Task description:
Pick every line from the data that holds the word "computer".

Record excerpts:
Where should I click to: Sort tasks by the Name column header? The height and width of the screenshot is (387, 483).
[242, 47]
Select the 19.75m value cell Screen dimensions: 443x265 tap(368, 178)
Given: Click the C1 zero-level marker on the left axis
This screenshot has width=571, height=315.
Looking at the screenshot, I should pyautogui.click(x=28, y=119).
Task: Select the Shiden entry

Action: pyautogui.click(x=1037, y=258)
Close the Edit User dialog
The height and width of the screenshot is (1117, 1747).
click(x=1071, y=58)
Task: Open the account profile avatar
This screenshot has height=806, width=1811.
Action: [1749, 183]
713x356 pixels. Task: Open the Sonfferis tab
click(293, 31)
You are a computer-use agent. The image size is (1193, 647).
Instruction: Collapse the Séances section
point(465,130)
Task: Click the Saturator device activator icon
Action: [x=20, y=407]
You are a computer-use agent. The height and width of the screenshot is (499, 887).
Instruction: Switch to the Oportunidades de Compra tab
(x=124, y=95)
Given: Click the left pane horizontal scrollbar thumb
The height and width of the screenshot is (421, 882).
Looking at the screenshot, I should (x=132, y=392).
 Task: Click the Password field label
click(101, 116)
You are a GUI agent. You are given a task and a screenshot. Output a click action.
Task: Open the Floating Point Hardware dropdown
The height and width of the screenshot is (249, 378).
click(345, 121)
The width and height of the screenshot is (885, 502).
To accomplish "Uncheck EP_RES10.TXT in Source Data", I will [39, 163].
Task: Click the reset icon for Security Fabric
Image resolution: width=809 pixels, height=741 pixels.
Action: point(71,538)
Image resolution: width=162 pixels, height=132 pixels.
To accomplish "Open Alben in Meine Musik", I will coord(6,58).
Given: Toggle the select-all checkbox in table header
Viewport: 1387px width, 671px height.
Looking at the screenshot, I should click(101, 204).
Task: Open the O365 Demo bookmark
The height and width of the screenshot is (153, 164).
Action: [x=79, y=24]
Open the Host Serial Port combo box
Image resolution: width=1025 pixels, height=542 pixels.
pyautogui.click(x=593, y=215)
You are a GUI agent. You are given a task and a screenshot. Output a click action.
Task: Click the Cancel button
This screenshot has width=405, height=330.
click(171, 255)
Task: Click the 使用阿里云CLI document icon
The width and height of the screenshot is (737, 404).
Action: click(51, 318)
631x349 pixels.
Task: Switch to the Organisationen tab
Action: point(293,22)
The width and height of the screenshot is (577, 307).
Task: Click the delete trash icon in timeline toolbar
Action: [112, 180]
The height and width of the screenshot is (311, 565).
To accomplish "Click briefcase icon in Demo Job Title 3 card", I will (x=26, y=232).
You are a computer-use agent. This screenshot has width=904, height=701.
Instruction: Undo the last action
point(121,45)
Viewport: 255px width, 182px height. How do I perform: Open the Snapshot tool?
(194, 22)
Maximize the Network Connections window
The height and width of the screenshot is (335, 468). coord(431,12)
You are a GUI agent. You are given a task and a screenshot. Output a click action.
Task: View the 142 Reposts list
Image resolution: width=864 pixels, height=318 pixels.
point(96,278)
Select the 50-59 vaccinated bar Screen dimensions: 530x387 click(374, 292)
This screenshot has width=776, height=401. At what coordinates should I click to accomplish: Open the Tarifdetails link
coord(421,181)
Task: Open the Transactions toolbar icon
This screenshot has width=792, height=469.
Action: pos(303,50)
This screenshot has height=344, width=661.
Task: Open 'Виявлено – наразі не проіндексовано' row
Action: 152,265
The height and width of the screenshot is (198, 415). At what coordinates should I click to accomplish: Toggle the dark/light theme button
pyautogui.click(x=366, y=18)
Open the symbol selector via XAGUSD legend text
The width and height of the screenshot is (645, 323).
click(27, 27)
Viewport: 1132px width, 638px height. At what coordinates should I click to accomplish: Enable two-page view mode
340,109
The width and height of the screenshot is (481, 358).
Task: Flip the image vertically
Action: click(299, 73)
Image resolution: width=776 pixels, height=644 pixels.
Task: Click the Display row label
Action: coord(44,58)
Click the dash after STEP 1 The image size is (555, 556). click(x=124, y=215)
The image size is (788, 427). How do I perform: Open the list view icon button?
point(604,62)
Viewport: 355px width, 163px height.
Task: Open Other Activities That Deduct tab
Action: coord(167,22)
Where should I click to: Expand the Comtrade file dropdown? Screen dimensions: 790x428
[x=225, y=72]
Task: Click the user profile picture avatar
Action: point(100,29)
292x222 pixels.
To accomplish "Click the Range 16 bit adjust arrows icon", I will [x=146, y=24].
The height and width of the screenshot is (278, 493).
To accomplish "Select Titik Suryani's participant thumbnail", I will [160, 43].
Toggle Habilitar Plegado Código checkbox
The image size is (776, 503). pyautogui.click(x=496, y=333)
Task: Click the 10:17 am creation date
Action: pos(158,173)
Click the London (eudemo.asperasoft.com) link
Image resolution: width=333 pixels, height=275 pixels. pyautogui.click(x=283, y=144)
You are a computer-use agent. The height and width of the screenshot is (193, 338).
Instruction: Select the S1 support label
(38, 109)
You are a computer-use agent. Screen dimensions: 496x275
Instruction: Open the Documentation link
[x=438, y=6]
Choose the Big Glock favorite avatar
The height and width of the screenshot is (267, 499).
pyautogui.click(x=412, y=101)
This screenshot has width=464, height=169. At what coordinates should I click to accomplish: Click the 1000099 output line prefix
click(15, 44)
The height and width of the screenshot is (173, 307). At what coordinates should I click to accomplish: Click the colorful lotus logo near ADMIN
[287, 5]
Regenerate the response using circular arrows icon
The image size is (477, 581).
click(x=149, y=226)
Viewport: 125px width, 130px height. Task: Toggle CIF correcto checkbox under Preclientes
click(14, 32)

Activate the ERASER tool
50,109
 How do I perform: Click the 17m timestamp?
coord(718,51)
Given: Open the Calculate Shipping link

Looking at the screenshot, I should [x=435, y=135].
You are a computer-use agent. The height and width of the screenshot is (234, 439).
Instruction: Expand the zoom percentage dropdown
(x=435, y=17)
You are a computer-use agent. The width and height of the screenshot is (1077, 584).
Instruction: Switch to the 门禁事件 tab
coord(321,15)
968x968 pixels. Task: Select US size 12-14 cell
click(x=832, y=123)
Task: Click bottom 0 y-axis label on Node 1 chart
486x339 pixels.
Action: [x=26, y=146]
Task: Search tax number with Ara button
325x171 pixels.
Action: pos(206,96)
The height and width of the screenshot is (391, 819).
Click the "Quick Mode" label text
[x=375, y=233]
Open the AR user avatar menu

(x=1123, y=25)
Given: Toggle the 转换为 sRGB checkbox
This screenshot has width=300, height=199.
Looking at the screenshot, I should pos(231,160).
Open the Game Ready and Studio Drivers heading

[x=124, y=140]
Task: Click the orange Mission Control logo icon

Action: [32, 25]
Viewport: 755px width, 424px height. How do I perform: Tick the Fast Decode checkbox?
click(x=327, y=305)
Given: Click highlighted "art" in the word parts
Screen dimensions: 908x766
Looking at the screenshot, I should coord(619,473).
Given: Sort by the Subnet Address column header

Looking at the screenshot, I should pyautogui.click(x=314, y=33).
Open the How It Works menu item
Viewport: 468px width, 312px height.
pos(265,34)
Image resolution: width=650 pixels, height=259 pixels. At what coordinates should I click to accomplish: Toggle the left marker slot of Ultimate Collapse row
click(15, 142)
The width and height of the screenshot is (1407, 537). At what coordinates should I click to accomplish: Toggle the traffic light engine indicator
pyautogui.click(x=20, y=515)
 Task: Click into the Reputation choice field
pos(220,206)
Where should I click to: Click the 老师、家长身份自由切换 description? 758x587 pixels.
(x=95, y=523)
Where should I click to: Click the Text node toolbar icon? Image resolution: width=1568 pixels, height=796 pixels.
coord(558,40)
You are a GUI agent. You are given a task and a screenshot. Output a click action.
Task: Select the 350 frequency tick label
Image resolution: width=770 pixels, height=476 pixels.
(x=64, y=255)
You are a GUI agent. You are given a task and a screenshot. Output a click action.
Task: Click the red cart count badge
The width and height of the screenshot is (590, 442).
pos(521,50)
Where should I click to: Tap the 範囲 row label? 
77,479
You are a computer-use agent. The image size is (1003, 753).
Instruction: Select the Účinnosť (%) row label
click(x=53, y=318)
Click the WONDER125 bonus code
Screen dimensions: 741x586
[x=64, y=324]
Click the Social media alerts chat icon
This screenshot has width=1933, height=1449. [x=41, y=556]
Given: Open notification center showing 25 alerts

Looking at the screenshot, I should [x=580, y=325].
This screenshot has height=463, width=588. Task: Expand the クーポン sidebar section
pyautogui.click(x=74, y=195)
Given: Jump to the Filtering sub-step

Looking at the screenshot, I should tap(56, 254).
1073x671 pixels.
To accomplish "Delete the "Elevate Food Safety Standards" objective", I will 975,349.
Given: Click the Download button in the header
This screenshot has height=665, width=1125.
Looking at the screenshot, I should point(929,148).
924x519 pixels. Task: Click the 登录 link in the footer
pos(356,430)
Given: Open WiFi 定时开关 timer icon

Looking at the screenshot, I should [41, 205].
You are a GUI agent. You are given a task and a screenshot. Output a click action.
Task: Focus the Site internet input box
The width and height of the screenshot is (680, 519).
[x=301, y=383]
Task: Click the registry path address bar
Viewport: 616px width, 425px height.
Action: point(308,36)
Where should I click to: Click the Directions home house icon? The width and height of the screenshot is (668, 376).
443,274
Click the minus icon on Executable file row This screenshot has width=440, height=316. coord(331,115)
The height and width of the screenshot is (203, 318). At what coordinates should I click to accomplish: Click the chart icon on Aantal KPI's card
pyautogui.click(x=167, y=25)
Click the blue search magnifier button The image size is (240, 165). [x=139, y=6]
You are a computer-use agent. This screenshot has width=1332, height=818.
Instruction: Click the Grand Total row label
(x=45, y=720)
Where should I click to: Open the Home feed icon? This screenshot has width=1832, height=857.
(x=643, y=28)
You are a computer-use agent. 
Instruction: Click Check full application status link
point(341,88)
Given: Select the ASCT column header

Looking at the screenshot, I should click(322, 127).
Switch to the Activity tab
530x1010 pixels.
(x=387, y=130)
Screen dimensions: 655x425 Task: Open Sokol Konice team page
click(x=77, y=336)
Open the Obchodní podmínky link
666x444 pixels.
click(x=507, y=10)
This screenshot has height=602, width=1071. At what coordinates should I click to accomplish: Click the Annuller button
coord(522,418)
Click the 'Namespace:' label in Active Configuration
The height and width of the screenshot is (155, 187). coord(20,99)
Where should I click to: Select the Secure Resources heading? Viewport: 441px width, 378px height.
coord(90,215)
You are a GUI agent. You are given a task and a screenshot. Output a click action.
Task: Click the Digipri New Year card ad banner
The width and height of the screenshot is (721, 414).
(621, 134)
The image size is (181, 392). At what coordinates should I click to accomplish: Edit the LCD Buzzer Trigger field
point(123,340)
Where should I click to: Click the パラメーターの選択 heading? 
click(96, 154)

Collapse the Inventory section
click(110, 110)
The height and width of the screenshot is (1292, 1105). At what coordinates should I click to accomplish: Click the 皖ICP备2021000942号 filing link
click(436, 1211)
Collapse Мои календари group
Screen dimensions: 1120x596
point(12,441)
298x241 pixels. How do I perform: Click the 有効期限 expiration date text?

Output:
You are a computer-use agent. The image size is (1193, 647).
You are a computer-use agent. The height and width of the screenshot is (499, 887).
You are a computer-use agent. This screenshot has width=904, height=701.
You are a computer-use agent. The height and width of the screenshot is (193, 338).
You are a computer-use agent. Screen dimensions: 496x275
You are a computer-use agent. The height and width of the screenshot is (234, 439).
You are a computer-use agent. The width and height of the screenshot is (1077, 584).
You are a computer-use agent. The image size is (1003, 753).
You are a computer-use agent. This screenshot has width=1332, height=818.
You are a computer-use agent. 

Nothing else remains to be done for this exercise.